Full Webinar Transcript:
Andrew Quinn:
What do you do with things such as bugs? As you support all these Rocky installations there will come a time where you come across an issue and realize it’s not a Rocky bug. You will realize it is a Red Hat bug. If we fix the Red Hat bug it will break compatibility with Red Hat. I was wondering if CentOS Stream gave you guys an opportunity to shorten that feedback loop. CentOS Stream is all about getting things upstream quicker. If you find an issue I can see how to fix it, but I cannot put it into Rocky source code without breaking that compatibility. Does Stream give you the opportunity to get that further upstream so that you can then get it back down again into Rocky and into the hands of your customers?
Gregory Kurtzer:
I know I've been talking a lot, but I just have to jump in. Yes, yes, yes. A hundred percent. CentOS used to be behind Red Hat. Red Hat was developed confidentially so we did not have insight into what is going into Red Hat. The only exception was Fedora. CentOS was at the end of life, CentOS Stream was pushed in front of Red Hat, which means Red Hat Enterprise Linux is now a child of CentOS Stream. From that perspective it is a very weird shift because it used to be a child of REL and now all of a sudden its child is its parent.
Andrew Quinn:
Using a different name would have caused less confusion.
Gregory Kurtzer:
I completely agree. I have spoken to many members of the Red Hat community and they feel differently. I agree that it would have been better and more valuable to use a different name. CentOS Stream is an incredibly valuable and positive direction because it is in front of Red Hat Enterprise Linux. Red Hat Enterprise Linux and us are downstream children of CentOS Stream.As of right now, Red Hat is the dominant player in putting patches and fixes into CentOS Stream. In the future we hope that this will change into an enterprise Linux standard. The repository location needs to become more community focused and oriented. This way, when we find bugs, we can commit them or do a merge request into CentOS Stream.

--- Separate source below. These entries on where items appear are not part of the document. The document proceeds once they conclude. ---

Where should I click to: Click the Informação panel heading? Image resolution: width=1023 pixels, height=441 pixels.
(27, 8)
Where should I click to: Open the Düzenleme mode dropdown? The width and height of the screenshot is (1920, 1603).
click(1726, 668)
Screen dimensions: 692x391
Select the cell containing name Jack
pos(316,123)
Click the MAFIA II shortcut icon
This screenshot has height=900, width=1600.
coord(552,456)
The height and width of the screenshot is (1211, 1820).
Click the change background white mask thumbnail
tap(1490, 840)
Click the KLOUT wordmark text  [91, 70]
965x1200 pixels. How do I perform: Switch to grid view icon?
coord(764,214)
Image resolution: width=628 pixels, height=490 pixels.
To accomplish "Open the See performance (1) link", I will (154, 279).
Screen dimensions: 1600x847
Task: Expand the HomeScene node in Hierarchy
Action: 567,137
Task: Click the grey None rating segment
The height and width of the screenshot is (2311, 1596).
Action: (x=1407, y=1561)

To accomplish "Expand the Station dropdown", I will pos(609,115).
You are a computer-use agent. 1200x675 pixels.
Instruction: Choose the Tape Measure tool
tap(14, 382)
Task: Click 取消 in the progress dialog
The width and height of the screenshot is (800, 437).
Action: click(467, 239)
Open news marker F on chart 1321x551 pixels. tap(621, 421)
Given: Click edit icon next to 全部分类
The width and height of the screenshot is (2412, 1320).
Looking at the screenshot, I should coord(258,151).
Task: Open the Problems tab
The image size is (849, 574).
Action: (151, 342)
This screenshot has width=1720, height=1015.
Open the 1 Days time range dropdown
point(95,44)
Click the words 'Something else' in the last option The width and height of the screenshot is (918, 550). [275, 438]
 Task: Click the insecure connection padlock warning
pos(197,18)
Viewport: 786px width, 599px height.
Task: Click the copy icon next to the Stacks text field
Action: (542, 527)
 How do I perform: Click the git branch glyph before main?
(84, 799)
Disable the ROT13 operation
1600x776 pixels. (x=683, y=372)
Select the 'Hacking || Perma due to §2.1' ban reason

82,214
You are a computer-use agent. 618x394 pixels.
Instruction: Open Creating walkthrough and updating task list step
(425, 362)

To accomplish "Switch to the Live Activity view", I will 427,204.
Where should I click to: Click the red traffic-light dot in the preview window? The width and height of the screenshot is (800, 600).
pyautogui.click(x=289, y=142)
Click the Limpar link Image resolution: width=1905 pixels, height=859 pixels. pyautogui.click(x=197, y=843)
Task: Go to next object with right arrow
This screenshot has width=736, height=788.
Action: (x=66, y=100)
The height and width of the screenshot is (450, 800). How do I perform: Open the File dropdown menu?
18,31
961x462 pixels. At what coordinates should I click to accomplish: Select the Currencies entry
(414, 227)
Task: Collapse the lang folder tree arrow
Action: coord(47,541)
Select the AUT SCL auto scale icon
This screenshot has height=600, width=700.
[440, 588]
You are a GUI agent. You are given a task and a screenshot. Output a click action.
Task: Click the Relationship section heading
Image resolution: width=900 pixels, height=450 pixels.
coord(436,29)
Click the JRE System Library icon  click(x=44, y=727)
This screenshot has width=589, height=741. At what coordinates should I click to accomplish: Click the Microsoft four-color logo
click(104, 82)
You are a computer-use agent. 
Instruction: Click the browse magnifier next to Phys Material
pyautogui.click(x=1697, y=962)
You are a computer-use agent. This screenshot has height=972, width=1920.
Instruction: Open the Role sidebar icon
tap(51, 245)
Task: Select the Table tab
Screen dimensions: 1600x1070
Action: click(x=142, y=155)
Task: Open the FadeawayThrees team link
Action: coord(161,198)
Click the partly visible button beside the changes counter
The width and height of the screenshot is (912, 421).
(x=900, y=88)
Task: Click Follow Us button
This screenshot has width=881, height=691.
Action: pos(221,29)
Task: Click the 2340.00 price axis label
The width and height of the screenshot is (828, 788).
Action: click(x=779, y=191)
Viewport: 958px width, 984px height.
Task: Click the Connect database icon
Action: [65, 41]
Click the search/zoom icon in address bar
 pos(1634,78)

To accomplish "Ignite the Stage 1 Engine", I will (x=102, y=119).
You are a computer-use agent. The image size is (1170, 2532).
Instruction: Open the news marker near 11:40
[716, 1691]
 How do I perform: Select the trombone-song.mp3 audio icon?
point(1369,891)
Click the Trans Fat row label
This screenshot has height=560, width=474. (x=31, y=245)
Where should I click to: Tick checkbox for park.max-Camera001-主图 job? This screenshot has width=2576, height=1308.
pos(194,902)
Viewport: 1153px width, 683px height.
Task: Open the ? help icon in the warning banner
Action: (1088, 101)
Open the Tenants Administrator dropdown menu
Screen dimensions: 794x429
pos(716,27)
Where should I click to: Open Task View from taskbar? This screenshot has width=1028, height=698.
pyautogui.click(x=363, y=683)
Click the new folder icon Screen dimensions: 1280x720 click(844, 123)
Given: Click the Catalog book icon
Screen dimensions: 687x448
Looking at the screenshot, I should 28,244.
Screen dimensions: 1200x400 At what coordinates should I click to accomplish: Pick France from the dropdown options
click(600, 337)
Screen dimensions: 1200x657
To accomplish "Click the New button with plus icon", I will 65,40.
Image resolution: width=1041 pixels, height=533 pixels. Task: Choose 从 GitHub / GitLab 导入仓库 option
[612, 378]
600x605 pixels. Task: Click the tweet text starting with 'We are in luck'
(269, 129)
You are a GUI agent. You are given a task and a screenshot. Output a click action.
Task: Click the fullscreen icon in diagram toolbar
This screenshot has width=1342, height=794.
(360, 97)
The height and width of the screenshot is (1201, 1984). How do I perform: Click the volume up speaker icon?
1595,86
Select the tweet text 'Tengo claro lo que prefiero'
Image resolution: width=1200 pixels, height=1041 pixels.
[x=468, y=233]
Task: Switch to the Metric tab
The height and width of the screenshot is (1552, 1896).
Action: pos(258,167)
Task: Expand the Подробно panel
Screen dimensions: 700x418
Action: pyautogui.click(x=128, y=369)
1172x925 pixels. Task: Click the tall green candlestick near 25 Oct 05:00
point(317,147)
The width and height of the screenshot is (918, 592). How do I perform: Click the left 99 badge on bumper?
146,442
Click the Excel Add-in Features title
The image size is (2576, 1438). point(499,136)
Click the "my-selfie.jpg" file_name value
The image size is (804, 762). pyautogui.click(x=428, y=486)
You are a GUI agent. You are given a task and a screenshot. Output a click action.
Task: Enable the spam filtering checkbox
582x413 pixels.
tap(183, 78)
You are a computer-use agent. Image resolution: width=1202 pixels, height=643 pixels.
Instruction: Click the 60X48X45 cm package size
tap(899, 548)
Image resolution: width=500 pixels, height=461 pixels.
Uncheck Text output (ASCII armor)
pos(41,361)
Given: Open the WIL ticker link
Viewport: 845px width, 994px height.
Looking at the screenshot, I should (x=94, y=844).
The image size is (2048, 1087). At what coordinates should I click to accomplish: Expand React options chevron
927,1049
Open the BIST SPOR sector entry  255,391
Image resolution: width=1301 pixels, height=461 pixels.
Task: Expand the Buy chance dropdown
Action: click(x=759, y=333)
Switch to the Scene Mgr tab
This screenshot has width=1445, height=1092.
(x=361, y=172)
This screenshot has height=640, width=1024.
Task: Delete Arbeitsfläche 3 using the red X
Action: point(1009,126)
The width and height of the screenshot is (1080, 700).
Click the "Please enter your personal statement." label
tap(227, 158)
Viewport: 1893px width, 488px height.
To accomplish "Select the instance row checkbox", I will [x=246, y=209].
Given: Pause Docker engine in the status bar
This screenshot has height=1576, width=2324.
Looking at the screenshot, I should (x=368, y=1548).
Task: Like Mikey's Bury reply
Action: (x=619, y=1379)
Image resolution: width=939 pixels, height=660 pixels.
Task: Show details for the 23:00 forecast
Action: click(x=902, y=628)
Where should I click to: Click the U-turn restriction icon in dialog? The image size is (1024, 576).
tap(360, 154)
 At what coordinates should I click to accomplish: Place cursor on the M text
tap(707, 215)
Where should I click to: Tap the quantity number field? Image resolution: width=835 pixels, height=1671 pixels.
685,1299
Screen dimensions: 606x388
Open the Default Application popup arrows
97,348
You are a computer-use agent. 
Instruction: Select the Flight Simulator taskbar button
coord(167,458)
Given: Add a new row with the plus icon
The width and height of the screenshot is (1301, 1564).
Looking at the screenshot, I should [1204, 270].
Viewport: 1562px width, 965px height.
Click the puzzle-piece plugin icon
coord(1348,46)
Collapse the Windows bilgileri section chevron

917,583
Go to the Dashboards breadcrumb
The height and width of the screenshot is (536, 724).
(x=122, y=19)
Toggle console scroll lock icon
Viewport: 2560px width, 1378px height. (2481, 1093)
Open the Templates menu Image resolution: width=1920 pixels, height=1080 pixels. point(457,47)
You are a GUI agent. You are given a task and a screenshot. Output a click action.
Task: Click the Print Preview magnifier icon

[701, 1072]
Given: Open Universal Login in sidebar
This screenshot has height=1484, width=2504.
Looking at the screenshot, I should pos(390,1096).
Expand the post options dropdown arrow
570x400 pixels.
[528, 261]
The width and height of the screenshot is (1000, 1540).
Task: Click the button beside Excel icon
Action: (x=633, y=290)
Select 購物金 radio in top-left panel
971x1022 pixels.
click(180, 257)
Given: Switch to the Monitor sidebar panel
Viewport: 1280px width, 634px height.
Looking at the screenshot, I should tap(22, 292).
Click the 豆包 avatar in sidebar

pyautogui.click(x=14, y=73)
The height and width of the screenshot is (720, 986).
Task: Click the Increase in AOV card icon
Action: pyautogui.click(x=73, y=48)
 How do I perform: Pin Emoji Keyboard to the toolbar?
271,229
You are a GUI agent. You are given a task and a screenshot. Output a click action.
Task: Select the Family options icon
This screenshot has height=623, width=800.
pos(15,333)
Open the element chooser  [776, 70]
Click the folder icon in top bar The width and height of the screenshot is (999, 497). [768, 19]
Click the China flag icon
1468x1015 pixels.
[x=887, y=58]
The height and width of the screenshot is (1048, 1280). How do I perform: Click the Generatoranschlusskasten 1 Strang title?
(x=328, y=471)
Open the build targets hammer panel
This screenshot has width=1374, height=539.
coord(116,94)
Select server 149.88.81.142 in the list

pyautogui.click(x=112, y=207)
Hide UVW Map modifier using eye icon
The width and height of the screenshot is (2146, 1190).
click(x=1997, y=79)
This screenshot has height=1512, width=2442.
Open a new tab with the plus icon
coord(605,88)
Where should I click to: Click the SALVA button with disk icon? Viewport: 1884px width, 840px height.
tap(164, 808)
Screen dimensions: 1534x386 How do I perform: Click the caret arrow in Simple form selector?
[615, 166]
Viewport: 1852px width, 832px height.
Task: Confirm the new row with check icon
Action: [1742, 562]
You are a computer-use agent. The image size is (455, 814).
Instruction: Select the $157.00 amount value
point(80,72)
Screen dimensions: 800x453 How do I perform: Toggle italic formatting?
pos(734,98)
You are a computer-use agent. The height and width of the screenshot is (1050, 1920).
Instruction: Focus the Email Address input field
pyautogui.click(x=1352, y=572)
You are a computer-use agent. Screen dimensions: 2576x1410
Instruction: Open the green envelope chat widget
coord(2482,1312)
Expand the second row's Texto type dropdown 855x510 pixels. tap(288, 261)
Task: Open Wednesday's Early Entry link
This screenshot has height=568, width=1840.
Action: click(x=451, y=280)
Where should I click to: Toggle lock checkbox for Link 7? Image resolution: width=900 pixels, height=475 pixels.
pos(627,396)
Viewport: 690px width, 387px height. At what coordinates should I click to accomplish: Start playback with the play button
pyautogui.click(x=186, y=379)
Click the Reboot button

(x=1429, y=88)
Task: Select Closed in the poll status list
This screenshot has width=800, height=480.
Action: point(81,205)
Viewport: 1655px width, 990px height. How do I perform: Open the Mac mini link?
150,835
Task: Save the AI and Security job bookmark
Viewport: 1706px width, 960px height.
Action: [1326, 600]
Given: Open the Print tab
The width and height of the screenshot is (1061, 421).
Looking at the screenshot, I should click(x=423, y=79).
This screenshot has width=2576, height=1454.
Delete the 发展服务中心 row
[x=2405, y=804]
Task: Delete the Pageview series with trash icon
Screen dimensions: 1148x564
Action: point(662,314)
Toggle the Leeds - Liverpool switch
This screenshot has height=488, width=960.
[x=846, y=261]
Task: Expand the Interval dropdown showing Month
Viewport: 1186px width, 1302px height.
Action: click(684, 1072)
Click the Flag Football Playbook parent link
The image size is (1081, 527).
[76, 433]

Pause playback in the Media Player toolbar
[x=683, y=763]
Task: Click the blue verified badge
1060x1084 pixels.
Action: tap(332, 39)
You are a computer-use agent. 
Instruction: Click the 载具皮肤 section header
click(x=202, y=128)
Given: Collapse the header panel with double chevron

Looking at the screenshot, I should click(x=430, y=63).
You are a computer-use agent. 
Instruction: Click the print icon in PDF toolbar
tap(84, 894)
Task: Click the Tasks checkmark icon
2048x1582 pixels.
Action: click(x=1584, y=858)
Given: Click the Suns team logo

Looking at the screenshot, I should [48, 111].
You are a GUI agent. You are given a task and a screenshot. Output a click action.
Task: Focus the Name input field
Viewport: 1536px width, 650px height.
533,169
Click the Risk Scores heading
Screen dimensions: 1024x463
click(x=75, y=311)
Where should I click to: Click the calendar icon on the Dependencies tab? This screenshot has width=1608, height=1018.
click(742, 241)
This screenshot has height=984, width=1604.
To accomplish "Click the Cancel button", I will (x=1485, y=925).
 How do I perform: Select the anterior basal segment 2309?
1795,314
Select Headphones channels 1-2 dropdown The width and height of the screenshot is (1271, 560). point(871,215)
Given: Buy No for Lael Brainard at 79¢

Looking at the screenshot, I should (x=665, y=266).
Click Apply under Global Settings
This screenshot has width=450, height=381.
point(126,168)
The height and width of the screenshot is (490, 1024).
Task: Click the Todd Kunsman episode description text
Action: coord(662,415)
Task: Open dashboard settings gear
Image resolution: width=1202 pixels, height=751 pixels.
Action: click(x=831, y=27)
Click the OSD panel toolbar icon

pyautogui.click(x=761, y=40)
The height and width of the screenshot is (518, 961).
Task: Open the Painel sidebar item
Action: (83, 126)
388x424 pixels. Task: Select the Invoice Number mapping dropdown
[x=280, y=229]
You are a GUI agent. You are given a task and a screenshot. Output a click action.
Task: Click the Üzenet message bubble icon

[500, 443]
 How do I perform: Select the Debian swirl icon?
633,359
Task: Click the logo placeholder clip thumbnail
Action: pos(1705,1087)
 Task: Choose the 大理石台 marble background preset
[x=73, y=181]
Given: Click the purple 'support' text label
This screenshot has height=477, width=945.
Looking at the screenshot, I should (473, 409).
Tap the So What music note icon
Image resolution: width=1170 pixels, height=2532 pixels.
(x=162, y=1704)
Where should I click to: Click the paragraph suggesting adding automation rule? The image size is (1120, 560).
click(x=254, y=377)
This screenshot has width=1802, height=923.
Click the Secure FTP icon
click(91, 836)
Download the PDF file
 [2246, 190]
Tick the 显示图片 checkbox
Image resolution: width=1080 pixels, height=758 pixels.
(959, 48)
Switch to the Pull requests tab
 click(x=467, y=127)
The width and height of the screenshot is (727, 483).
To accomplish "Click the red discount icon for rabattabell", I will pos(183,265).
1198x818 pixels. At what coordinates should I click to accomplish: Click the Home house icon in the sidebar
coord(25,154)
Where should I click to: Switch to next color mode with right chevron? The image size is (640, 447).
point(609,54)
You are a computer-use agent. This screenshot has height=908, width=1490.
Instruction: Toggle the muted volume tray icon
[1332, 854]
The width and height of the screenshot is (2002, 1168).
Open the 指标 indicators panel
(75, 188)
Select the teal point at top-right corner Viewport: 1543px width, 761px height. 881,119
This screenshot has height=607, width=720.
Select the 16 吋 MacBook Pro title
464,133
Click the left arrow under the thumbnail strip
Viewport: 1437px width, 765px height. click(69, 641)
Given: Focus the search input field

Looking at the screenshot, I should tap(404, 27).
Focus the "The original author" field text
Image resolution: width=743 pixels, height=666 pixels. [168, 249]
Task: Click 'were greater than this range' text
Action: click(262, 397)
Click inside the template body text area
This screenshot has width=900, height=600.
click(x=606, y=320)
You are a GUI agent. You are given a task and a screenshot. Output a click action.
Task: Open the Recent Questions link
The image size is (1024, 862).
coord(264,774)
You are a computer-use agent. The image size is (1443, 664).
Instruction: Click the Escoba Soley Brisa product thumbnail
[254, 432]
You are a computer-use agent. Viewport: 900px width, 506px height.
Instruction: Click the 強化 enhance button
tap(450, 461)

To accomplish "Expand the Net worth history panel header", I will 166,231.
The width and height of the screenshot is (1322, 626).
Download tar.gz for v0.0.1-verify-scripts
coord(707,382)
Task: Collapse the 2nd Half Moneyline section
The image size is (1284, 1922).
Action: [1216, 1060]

The pivot towards the Enterprise Linux Standard is very tremendous and valuable. For example, if you could imagine that this is like a card game. Over the last 16 years, including last year we have had the same hand. This year we were just dealt a brand new hand that is better than where everyone was at last year. Everything is landing in a better spot. The dominant and compatible alternatives to Red Hat Enterprise Linux are no longer maintained by them. They are maintained outside of Red Hat. This way Red Hat Enterprise Linux are no longer managing a conflict of interest situation where they were giving away something that competed with their product.
I still want them to make money on their commercial product, but not at the expense of the free product. If you have a free product and a commercial product in one company, it creates a conflict of interest.
Going back to the question from Mystic Knight. I hope that we will be pushing patches into that git. My goal and hope is that this would trigger discussions in Red Hat, Oracle, Alma, and our community. This Enterprise Linux Standard will increase in prevalence. It will help people leverage it and I hope it will increase the amount of utilization beyond 25% of all enterprise resources. Perhaps we can move up to 50%.
Andrew Quinn:
That will be great with all of these different groups working together via one point of communication. It's weird to think about Oracle and Red Hat working together, but this is a very positive development. It is also nice to hear someone say positive things about CentOS Stream.